I’m new to Stan and having some success modeling with brms. This is mostly a Stan question with some brms. Thank you in advance for your patience!

I’d like to fit a custom distribution that behaves like a zero-inflated negative binomial, but with one extra feature: preferential snapping to certain “humanized” integers. For this, I’m wondering if a custom function will work.

Details

My hypothesis is that the data-generating process looks like (say) a negative binomial, except that there is a “human reporting” transform layered on top, such that numbers like 9, 11, 13 are instead reported as “10” or “a dozen” (i.e., 12). This would happen if the cognitive process is something like “search from left to right for a satisfactory-enough answer that is among the set 1, 2, 3 … 7, 8, 10, 12, 15, 20, 25, 30.”

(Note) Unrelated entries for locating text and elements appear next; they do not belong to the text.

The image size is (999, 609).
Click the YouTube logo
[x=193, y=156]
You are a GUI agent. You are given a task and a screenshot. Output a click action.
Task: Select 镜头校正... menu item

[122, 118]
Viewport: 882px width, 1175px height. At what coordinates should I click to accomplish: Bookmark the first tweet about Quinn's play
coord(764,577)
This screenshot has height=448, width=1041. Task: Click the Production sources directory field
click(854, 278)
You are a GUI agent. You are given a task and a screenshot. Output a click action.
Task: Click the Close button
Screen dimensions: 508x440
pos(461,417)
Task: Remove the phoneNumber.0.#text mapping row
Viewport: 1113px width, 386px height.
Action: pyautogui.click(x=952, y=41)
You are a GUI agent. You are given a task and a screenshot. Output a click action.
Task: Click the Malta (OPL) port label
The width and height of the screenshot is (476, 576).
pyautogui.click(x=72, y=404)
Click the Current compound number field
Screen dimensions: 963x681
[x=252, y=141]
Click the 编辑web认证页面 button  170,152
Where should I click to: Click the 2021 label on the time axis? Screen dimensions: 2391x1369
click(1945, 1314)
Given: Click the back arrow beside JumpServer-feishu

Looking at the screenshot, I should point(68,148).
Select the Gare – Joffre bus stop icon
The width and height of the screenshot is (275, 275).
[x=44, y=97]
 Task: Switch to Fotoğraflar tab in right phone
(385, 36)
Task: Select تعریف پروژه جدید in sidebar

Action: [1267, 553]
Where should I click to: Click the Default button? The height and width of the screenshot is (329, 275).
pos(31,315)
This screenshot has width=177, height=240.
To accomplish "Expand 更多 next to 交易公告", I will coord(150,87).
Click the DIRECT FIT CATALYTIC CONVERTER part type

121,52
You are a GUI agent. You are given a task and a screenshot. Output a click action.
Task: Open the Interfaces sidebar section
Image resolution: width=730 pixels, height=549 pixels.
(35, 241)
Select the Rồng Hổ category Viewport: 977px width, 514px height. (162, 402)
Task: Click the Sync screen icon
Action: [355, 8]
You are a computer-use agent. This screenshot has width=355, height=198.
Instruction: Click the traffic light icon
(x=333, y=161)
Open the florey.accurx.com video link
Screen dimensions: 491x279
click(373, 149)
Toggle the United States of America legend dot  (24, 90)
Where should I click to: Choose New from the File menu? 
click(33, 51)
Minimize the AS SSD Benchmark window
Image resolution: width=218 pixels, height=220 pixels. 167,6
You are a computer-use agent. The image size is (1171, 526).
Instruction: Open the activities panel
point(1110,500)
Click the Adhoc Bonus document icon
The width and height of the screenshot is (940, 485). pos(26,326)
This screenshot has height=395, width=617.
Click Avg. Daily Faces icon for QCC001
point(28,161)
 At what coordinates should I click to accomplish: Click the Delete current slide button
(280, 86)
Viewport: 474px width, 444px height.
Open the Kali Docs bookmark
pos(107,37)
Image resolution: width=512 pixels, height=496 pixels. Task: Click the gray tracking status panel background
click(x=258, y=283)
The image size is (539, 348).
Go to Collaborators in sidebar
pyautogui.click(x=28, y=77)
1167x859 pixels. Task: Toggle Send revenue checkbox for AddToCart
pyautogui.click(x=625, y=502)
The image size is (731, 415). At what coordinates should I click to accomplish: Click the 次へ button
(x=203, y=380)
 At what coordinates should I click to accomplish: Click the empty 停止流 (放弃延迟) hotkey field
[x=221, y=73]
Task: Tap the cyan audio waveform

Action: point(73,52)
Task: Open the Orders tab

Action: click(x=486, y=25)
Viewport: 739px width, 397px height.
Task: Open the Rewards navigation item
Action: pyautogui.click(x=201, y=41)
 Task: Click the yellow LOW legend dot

I don’t have anything rigorous to back this up, but I think the data are consistent with this hypothetical data-generating process: see figure below. And at the end of the day, I’m just trying to build a model with good predictive performance that isn’t a black box.

In the figure below, you can see that there are peaks at numbers like 10, 12, 15, and 20. There are also troughs at neighboring numbers. Why are these numbers missing? I think the mass is being shifted around by the human in the loop. Thus, I do not want to model this as just having inflation at preferred numbers, because of the troughs. The peaks and troughs are consistent, even as the conditional distribution shifts rightward with increasing reported frequency (across the panels, from left to right and top to bottom).

How should I try to code this in Stan? Given the Stan code, I can wrap it in R with brm(bf(..., stanvars = stanvar(scode = stan_funs, block = "functions"))) and a custom_family() following certain helpful examples (thanks @paul.buerkner and @andrewheiss !):

… but I don’t know how to write a correct Stan density function. And certainly not an optimal one!

Wondering if anyone has tried something similar in the past?

Pseudocode something like:

humanize_count <- function (x) {
  preferred <- c(1:8, 10, 12, 15, 20, 25, 30)
  nearest <- function (x) which.min(abs(preferred - x))
  preferred[sapply(x, nearest)]
}

… although the range of my data is small enough that it could be brute-forced with a half-dozen (see?) if-else cases.

Figure

For the data in the figure, the two questions being asked are:

  1. On a typical winter day, how often do you burn wood?
  2. On a typical day that you burn wood, how many logs do you burn?

This is of the subset who have already responded that they have a fireplace and use it. Hence, there are no zeros in the histograms. There may be some one-inflation, but since it’s truncated below 1, I think that can be handled by just subtracting one and … presto, there’s zero-inflation!

P.S. If you want to suggest a better distribution than negative binomial, I’ll owe you another one!